### [What to do]
Each line of the data below that contains "computer" must be copied.
------------------------------
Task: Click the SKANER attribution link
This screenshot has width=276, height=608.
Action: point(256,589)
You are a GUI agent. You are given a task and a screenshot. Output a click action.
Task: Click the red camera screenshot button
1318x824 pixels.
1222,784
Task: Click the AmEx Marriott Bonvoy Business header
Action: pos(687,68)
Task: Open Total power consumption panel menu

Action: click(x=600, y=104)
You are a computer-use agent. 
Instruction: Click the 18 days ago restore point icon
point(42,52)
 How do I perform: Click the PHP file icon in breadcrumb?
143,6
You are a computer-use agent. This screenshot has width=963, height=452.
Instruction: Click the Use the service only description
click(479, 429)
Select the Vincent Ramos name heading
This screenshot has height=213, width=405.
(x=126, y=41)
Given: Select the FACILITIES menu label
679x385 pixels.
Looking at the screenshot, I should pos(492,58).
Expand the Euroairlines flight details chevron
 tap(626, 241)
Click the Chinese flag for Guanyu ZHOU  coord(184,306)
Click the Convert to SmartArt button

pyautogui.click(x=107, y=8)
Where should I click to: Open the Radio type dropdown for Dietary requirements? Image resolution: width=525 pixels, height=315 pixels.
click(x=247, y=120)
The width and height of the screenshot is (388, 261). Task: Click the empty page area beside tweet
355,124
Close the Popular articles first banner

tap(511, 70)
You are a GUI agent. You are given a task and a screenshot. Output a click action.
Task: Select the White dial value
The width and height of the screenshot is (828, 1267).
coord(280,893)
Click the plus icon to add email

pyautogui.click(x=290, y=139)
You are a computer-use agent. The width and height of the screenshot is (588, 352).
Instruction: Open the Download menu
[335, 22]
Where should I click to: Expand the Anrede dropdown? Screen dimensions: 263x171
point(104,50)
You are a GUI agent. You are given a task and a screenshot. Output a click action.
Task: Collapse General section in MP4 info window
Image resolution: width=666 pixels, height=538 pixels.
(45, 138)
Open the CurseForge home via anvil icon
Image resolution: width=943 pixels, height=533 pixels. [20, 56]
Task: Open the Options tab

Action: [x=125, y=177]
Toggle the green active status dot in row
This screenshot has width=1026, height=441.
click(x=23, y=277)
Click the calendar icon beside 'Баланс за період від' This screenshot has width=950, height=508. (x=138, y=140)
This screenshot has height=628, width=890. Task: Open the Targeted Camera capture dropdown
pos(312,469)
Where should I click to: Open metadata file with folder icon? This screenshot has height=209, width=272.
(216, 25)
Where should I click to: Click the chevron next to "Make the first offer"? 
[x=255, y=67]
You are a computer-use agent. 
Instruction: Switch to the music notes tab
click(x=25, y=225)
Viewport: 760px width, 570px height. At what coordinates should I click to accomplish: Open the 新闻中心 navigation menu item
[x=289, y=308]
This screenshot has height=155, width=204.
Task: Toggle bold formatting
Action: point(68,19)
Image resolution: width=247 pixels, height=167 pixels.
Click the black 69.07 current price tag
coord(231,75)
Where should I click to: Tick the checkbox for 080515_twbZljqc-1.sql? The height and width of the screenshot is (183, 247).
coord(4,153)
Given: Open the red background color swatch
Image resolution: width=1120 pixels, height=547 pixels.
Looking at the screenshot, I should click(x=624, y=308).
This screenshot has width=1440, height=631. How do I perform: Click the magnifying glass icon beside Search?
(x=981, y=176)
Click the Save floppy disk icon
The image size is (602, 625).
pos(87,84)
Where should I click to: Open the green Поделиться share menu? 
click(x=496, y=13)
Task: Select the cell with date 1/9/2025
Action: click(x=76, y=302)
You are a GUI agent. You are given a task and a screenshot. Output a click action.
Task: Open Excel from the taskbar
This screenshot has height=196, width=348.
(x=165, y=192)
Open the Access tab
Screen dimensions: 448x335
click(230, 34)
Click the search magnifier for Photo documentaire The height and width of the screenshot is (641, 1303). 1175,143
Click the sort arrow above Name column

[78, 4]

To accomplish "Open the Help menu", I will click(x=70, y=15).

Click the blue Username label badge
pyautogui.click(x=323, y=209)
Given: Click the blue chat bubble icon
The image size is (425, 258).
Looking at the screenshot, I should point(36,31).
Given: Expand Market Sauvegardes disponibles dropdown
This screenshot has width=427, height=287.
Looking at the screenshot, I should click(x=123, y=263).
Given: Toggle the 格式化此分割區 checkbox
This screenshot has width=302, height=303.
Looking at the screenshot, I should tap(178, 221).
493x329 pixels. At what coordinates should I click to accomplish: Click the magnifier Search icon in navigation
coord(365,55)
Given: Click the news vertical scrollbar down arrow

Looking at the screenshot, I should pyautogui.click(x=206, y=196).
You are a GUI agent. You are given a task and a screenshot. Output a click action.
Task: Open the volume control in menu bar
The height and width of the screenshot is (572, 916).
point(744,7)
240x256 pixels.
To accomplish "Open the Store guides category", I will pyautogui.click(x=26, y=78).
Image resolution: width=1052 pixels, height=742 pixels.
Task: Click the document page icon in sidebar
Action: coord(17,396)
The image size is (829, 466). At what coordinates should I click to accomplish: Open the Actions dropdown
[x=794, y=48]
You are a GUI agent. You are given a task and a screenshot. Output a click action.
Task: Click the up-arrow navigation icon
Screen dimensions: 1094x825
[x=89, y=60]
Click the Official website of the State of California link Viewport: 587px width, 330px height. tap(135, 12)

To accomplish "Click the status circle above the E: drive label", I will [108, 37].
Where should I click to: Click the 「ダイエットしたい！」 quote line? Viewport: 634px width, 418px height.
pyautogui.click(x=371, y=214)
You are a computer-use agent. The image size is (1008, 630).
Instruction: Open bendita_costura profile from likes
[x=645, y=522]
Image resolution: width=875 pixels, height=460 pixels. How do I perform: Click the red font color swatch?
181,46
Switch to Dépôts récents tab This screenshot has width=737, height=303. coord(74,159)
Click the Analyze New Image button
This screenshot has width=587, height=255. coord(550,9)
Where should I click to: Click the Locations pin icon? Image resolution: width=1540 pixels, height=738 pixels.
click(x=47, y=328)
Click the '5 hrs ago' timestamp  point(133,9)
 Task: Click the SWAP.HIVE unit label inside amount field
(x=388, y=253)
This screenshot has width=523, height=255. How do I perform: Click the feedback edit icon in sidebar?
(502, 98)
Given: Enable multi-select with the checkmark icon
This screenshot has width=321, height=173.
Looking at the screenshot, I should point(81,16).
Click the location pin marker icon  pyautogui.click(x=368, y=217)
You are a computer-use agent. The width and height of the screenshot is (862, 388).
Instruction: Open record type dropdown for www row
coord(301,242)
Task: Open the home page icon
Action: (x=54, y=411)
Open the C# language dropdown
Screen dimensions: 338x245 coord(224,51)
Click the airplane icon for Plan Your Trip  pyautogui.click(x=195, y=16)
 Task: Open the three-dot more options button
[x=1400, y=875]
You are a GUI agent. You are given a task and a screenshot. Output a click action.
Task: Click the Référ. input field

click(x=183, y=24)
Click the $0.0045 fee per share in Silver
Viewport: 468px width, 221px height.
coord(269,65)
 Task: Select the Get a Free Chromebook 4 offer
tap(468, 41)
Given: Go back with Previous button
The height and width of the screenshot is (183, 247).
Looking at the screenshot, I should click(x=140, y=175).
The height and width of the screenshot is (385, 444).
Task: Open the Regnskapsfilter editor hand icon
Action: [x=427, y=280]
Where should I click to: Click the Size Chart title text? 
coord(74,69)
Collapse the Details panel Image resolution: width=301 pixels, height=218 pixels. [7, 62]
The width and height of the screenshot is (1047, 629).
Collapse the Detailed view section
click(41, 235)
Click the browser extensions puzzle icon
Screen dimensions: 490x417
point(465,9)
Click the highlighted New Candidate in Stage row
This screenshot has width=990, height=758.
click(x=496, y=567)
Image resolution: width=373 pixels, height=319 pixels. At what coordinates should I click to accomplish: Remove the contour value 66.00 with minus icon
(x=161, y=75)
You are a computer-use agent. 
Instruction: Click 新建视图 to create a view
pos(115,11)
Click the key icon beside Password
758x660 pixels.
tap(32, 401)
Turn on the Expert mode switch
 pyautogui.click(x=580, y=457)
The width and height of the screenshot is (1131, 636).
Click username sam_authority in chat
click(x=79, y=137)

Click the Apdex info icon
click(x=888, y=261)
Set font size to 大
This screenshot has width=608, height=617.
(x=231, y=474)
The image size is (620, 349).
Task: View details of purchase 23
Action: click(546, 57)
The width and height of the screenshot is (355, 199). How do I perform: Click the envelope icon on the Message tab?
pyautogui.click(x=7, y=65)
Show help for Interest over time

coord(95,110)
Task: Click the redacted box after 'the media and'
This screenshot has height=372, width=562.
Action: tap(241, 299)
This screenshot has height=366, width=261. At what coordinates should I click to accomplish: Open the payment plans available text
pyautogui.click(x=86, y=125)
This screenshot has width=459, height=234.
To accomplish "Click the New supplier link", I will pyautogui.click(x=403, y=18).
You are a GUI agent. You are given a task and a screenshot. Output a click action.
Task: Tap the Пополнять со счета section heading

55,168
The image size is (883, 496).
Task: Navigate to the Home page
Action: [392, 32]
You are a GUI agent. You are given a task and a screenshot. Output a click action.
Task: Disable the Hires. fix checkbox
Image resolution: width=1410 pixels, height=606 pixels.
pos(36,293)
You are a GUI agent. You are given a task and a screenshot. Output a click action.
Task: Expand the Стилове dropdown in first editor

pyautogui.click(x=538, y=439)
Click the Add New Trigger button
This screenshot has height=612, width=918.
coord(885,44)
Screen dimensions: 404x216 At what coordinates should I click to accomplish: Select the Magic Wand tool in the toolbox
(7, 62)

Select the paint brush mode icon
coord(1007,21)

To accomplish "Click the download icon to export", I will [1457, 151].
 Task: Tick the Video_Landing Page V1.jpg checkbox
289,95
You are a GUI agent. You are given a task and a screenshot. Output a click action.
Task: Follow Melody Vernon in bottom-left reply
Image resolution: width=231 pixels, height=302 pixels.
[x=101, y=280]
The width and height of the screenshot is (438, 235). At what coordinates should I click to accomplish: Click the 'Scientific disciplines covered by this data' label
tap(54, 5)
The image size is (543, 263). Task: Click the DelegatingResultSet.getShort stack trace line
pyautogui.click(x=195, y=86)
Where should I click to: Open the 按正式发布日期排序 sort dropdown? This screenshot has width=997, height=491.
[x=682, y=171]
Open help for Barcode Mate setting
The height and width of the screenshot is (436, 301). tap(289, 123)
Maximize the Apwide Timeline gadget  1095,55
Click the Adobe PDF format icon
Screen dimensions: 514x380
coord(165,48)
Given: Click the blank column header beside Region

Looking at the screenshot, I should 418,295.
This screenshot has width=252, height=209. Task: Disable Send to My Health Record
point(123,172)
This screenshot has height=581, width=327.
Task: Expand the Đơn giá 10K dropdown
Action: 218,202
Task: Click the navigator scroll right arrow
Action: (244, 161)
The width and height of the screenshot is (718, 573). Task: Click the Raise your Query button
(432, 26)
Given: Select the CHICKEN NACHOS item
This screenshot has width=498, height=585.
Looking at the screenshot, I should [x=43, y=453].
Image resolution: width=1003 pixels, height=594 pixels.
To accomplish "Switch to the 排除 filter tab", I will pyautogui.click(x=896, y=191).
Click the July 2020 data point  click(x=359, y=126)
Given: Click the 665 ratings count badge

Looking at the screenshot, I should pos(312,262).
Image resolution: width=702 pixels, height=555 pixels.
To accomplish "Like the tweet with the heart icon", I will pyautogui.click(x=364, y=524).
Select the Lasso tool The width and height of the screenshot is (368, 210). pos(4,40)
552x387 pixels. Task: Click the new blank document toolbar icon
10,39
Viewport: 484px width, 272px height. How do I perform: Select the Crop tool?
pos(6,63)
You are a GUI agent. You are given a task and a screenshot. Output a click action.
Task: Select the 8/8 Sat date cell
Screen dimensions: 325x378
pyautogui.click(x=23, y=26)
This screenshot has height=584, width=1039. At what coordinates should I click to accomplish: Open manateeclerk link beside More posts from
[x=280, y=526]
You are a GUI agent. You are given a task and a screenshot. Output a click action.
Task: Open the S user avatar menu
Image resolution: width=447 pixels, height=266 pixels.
------------------------------
### [Result]
You are a computer-use agent. 
You are a computer-use agent. This screenshot has width=963, height=452.
You are a computer-use agent. The width and height of the screenshot is (588, 352).
You are a computer-use agent. 
You are a computer-use agent. The image size is (1008, 630).
You are a computer-use agent. The width and height of the screenshot is (862, 388).
You are a computer-use agent. 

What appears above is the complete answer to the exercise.